19. yüzyılda, Amerika Birleşik Devletleri birçok Yerli halkı geleneksel topraklarından gözaltı kamplarına ve rezervasyonlara zorladı. Temel olarak un, domuz yağı ve şeker gibi devlet tarafından verilen emtia tayınlarıyla geçinmeye zorlandıklarından, aşırı gıda güvensizliği, kronik sağlık koşulları ve değişen ölçülerde araziyi ve gıdayı sürdürülebilir bir şekilde yönetmek için kullandıkları geleneksel ekolojik bilginin erozyonu üretme. Gıda, çekincelerin kurulmasından çok sonra kabileleri kontrol etmek ve baskı altına almak için güçlü bir araç haline geldi.

Zor kazanılan zaferler bazı kabile avcılık ve balıkçılık haklarını geri kazanmış olsa da, geleneksel gıdalara erişmenin önünde birçok engel var. Buna ek olarak, günümüzde pek çok rezervasyon, taze, sağlıklı ve uygun fiyatlı yiyecekler satan çok az mağazayla veya hiç mağaza olmadığı için yemek tatlıları olarak kabul edilir.

Dünya çapındaki yerli topluluklar, sömürgecilik ve ırkçılığın bu acı mirasının çeşitlemelerine katlandı. Ama işler değişiyor. Bugün, birçoğu gıda egemenliğini benimsemek geleneksel yemek yollarını restore etmenin bir yolu olarak. Yadigarı tohumları kurtarmak, genetiği değiştirilmiş tohumların kullanılmasına direnmek ve geleneksel, iklime dayanıklı tarımı yeniden kurmak yoluyla Yerli halkların başarılı olma yolları arasındadır. mirasın ve sağlığın geri kazanılması ve güçlendirilmesi kendi şartlarında.

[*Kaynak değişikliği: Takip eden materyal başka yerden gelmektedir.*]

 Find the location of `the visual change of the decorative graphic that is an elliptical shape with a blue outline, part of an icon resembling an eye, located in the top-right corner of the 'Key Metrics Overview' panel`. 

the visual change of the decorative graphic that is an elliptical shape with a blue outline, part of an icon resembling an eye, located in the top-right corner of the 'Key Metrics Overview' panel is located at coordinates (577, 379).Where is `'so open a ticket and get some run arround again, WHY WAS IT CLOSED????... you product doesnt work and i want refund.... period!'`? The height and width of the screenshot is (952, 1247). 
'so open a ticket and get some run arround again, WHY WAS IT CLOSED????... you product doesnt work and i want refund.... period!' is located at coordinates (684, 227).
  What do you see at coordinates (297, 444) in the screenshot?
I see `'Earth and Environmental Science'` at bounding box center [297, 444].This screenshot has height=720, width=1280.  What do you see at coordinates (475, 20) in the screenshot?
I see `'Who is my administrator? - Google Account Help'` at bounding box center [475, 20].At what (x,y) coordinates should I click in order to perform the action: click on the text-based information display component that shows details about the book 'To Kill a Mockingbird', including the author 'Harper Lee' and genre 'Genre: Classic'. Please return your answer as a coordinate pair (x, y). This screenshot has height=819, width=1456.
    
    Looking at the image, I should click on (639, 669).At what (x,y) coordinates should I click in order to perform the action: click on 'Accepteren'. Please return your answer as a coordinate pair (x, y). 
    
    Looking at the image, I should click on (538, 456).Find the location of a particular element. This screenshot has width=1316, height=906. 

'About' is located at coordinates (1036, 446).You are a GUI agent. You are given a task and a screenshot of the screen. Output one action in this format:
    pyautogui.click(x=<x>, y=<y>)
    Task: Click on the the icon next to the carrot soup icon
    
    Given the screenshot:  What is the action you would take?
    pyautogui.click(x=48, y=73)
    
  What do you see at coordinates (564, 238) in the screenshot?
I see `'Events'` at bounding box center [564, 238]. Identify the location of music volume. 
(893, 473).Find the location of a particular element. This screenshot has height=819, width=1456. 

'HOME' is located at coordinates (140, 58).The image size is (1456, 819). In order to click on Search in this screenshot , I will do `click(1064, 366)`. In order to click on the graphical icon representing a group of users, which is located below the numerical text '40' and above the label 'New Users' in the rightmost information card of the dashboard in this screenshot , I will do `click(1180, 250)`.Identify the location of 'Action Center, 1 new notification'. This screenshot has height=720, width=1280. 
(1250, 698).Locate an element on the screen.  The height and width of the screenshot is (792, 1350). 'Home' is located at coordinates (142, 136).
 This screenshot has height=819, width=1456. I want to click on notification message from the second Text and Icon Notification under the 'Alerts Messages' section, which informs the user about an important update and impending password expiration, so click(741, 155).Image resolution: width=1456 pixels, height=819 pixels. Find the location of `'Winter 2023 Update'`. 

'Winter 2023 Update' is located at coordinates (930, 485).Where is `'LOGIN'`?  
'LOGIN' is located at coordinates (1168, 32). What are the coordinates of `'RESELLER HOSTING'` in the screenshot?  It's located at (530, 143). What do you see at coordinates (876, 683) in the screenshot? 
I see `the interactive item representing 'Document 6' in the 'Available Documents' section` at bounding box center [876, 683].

Bu, gençlere kültürel inanç ve uygulamalara göre büyümeyi, avlanmayı, balık tutmayı ve yiyecek toplamayı öğretmeyi içerir. Yerli topluluklar - ve dünya - ufukta iklim değişikliğinden kaynaklanan büyük zorluklarla karşı karşıya kalırken, biyolojik çeşitlilik kaybı ve sosyal adaletsizlik, yerel, sürdürülebilir gıda sistemlerini besleyen önemli.

Gıda Egemenliği vs. Gıda Güvenliği

Gıda güvenliği, uluslararası olarak defalarca temel bir insan hakkı olarak kabul edilmiştir. Dünya Gıda Güvenliğine İlişkin Roma Bildirgesi şunları belirtmektedir: “Bireysel, hane halkı, ulusal, bölgesel ve küresel düzeylerde gıda güvenliği, tüm insanlar, aktif ve sağlıklı bir yaşam için beslenme ihtiyaçlarını ve gıda tercihlerini karşılamak için her zaman yeterli, güvenli ve besleyici gıdaya fiziksel ve ekonomik erişime sahiptir.” yemek yaparken güvenlik sürekli gelişen bir kavramdır, genellikle herkesin yeterli, güvenli ve sağlıklı olmasını sağlama hizmetinde mevcut tarımsal-endüstriyel gıda sistemini kapsar. gıdalar.

Gıda egemenliği terimi, kısmen gıda güvenliğinin tanımlanma biçimine bir tepkiydi. Gıda egemenliği, mevcut endüstriyel tarım sistemi içinde çalışmak yerine, onu bir endüstriyel tarım sistemine dönüştürmeyi amaçlamaktadır. şirketlerin değil insanların üretim araçlarını kontrol ettiği adil, demokratik, “aşağıdan yukarıya” bir sistemdir. dağıtım. Gıda egemenliği, gıda sisteminden etkilenen herkesin haklarına saygı duyan ekolojik sürdürülebilirliğe ve ticarete değer verir.